Question

Graph each inequality. Do not use a calculator. $$x+2 y \leq 6$$

Answer

**step1 Identify the Boundary Line**

To graph the inequality, first, we need to find the boundary line. We do this by changing the inequality sign to an equality sign.

$$x+2y = 6$$

**step2 Find Two Points on the Line**

To draw a straight line, we need at least two points. A common strategy is to find the x-intercept (where the line crosses the x-axis, meaning $$y=0$$) and the y-intercept (where the line crosses the y-axis, meaning $$x=0$$).

To find the x-intercept, set $$y=0$$ in the equation:

$$x + 2 \times 0 = 6$$

$$x = 6$$

So, one point on the line is (6, 0).

To find the y-intercept, set $$x=0$$ in the equation:

$$0 + 2y = 6$$

$$2y = 6$$

$$y = \frac{6}{2}$$

$$y = 3$$

So, another point on the line is (0, 3).

**step3 Draw the Boundary Line**

Plot the two points (6, 0) and (0, 3) on a coordinate plane. Since the original inequality is $$x+2y \leq 6$$ (which includes "equal to"), the line itself is part of the solution. Therefore, draw a solid line connecting these two points.

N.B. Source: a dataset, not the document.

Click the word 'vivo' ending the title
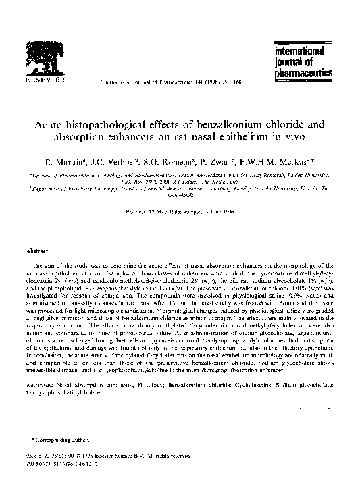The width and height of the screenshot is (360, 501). pos(295,137)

**step4 Test a Point to Determine the Shaded Region**

To determine which side of the line to shade, pick a test point not on the line. The origin (0,0) is often the easiest point to test, as long as it's not on the line itself. Substitute the coordinates of the test point into the original inequality.

Test point: (0, 0)

$$0 + 2 \times 0 \leq 6$$

$$0 + 0 \leq 6$$

$$0 \leq 6$$

This statement is true.

**step5 Shade the Solution Region**

Since the test point (0, 0) satisfies the inequality (meaning the statement $$0 \leq 6$$ is true), the region containing the origin is the solution set. Therefore, shade the region below the solid line $$x+2y = 6$$.

Alternative answer

Answer:
First, we draw a solid line connecting the points (0, 3) and (6, 0). Then, we shade the region below and to the left of this line, including the line itself. Explain
This is a question about graphing linear inequalities . The solving step is:

First, we need to find the boundary line. We can do this by pretending the inequality sign is an equals sign: `x + 2y = 6`.

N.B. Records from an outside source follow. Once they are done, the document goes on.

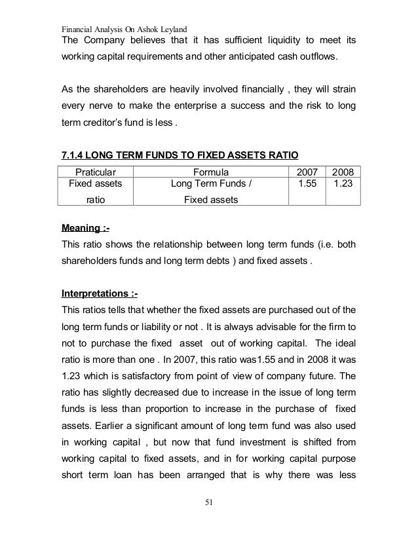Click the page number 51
pos(209,502)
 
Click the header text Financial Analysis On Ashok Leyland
pos(124,29)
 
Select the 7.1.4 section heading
pos(179,155)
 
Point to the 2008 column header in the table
pos(343,170)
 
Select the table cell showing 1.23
pos(343,184)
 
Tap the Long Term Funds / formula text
pos(211,184)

Next, we find two easy points on this line so we can draw it.
1. If we let `x = 0`, then `2y = 6`, which means `y = 3`. So, one point is `(0, 3)`.
2. If we let `y = 0`, then `x = 6`. So, another point is `(6, 0)`.

Now, we draw a line connecting these two points `(0, 3)` and `(6, 0)`. Since the original inequality is `x + 2y <= 6` (it has an "or equal to" part), we draw a *solid* line, not a dashed one. This means points on the line are part of the solution!

Finally, we need to figure out which side of the line to shade. We pick a test point that's not on the line. The easiest point to test is usually `(0, 0)`.
We plug `(0, 0)` into our original inequality:
`0 + 2(0) <= 6`
`0 <= 6`

Is `0 <= 6` true? Yes, it is!
Since our test point `(0, 0)` makes the inequality true, we shade the side of the line that contains `(0, 0)`. This will be the region below and to the left of the line we drew.